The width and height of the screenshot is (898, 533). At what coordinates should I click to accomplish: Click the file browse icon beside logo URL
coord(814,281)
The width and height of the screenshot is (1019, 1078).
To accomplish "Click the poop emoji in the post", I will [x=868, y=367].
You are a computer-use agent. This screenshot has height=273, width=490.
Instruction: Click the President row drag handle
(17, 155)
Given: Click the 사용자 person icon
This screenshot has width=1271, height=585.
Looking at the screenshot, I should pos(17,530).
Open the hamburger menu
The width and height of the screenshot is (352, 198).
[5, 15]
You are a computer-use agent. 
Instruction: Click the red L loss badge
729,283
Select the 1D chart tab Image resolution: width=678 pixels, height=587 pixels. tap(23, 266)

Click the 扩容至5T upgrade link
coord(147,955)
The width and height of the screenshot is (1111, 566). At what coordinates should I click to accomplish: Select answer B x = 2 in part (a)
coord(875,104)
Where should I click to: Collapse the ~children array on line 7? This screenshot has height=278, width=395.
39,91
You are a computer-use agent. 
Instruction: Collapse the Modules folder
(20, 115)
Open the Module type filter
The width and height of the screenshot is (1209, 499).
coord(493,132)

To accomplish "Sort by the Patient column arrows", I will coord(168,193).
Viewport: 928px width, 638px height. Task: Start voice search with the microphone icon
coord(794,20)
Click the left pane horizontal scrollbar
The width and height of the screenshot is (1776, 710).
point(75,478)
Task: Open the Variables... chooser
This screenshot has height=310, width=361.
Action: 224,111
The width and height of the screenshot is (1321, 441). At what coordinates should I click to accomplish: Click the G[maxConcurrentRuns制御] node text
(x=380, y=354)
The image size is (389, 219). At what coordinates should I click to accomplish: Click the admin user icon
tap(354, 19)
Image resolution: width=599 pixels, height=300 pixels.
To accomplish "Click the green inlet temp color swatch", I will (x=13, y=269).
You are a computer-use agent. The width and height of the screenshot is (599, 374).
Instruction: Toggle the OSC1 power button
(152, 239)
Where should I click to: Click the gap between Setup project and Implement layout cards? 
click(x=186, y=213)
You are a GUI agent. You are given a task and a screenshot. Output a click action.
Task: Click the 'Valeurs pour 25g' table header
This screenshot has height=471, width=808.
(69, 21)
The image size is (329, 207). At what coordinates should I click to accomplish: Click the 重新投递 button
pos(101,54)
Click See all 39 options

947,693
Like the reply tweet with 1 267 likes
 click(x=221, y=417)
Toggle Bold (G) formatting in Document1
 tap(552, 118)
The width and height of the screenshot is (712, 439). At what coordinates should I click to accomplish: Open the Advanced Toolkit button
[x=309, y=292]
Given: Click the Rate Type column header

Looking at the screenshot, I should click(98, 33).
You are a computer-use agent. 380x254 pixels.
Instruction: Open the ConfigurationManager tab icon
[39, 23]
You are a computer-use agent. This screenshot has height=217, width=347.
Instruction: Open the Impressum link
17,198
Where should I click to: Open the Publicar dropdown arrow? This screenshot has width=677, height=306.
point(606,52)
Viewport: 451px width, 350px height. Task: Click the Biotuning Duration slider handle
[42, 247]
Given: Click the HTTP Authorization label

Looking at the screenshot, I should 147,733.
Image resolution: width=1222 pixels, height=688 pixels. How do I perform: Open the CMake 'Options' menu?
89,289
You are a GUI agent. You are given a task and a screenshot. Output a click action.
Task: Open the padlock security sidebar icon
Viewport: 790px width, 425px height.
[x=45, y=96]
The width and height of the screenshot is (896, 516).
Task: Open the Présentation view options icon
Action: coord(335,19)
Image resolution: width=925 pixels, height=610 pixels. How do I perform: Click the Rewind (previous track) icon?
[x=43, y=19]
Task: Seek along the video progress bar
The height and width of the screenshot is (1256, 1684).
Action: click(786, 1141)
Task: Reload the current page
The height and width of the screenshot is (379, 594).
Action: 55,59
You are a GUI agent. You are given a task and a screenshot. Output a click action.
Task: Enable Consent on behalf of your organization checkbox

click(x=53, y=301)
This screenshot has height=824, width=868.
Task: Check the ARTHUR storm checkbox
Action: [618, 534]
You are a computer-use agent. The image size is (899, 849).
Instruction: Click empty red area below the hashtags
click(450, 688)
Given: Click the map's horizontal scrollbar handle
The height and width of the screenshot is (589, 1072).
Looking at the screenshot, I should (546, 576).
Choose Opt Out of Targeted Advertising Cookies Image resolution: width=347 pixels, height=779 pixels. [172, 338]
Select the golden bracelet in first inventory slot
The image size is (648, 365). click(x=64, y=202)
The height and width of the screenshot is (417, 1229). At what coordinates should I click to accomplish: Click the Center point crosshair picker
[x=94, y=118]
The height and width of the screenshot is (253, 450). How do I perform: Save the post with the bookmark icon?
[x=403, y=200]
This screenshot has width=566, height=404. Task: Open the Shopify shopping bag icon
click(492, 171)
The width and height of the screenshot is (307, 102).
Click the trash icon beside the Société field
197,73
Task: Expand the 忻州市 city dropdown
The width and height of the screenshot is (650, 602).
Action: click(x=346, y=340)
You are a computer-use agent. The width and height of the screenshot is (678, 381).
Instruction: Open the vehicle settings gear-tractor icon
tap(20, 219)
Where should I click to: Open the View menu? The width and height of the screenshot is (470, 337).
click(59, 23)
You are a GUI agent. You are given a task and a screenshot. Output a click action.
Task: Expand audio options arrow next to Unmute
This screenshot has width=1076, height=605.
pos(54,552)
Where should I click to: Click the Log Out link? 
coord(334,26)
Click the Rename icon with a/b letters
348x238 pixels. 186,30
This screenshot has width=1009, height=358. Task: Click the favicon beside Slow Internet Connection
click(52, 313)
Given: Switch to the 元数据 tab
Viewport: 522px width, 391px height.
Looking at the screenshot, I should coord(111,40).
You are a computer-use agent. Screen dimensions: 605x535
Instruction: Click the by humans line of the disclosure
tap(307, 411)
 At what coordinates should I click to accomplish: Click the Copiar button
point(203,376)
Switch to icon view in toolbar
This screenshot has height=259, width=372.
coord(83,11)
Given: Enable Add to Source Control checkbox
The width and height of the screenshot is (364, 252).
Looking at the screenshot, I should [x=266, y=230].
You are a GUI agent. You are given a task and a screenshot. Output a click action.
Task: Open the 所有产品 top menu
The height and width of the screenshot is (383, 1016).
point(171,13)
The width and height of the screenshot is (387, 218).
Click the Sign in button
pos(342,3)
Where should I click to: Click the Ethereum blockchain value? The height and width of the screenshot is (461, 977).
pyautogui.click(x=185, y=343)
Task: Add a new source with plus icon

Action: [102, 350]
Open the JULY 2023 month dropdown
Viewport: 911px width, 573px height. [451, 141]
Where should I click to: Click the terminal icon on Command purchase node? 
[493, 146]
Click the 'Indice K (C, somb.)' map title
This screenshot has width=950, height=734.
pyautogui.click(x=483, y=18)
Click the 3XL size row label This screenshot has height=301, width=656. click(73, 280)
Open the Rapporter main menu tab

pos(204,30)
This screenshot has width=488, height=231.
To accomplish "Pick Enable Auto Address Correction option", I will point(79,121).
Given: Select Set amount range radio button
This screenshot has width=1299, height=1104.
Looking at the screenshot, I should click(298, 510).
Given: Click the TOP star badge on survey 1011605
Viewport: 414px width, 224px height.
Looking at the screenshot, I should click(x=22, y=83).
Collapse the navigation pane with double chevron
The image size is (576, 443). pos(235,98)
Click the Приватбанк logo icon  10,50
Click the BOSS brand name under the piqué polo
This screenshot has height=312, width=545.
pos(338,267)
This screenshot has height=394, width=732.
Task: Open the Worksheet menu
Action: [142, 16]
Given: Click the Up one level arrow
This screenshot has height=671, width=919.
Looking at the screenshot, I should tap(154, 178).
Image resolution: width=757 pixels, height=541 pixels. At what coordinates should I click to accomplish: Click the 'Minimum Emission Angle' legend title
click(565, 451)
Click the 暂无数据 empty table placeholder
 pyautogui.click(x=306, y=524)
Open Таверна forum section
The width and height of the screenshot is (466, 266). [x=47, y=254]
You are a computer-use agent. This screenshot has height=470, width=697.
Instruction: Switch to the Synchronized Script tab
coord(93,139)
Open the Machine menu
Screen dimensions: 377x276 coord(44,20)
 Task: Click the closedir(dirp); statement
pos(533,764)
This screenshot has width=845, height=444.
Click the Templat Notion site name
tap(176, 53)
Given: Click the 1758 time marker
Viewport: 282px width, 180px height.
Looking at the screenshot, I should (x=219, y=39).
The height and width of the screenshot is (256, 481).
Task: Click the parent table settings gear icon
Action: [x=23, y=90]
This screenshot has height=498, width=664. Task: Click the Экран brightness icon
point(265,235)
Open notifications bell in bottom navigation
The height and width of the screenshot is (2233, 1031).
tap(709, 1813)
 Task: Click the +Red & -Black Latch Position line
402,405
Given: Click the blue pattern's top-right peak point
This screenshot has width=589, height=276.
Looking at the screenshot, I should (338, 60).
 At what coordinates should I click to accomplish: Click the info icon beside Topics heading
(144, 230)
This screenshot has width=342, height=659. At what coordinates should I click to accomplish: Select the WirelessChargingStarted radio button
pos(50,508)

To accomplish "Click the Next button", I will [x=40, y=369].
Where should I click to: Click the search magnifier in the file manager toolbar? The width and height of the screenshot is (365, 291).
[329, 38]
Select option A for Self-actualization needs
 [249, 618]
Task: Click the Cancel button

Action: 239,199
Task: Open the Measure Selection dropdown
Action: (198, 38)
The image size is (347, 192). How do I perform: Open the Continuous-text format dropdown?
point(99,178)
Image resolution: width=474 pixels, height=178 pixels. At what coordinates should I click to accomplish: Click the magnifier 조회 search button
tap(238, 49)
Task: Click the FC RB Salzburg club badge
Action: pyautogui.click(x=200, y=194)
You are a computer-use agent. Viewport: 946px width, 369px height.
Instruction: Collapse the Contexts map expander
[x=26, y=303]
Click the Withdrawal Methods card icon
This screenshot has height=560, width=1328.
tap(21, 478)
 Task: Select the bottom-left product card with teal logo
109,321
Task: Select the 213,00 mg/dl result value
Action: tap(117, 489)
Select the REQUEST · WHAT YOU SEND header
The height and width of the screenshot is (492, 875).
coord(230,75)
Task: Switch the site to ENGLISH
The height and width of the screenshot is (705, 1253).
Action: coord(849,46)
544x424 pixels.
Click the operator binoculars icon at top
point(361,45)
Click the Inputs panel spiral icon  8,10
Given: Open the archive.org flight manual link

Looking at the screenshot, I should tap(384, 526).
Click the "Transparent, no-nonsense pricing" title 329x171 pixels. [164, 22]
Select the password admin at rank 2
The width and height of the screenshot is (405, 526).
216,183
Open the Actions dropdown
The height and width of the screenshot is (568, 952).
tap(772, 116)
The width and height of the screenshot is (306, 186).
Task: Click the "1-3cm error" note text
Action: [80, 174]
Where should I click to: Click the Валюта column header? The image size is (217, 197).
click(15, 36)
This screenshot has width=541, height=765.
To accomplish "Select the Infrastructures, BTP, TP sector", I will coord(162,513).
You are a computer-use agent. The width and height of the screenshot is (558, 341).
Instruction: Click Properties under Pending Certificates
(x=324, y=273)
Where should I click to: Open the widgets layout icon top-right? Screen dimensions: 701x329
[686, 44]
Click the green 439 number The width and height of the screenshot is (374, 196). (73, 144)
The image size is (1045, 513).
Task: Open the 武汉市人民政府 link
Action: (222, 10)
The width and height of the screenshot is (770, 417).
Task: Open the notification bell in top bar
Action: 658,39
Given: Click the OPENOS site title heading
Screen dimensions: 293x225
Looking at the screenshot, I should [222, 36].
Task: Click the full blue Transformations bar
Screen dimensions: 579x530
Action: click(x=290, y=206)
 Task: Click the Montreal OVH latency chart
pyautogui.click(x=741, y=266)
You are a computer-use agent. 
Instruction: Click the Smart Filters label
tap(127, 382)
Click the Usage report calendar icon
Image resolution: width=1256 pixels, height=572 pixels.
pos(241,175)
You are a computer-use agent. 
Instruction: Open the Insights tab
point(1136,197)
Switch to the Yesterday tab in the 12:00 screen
·····
:: Aim ::
Reproduce, word for word, the lines of the material above, starting at the line that contains "You are a computer-use agent. Viewport: 946px" and ending at the line that contains "Click the Inputs", including both of those lines.

:: Right answer ::
You are a computer-use agent. Viewport: 946px width, 369px height.
Instruction: Collapse the Contexts map expander
[x=26, y=303]
Click the Withdrawal Methods card icon
This screenshot has height=560, width=1328.
tap(21, 478)
 Task: Select the bottom-left product card with teal logo
109,321
Task: Select the 213,00 mg/dl result value
Action: tap(117, 489)
Select the REQUEST · WHAT YOU SEND header
The height and width of the screenshot is (492, 875).
coord(230,75)
Task: Switch the site to ENGLISH
The height and width of the screenshot is (705, 1253).
Action: coord(849,46)
544x424 pixels.
Click the operator binoculars icon at top
point(361,45)
Click the Inputs panel spiral icon  8,10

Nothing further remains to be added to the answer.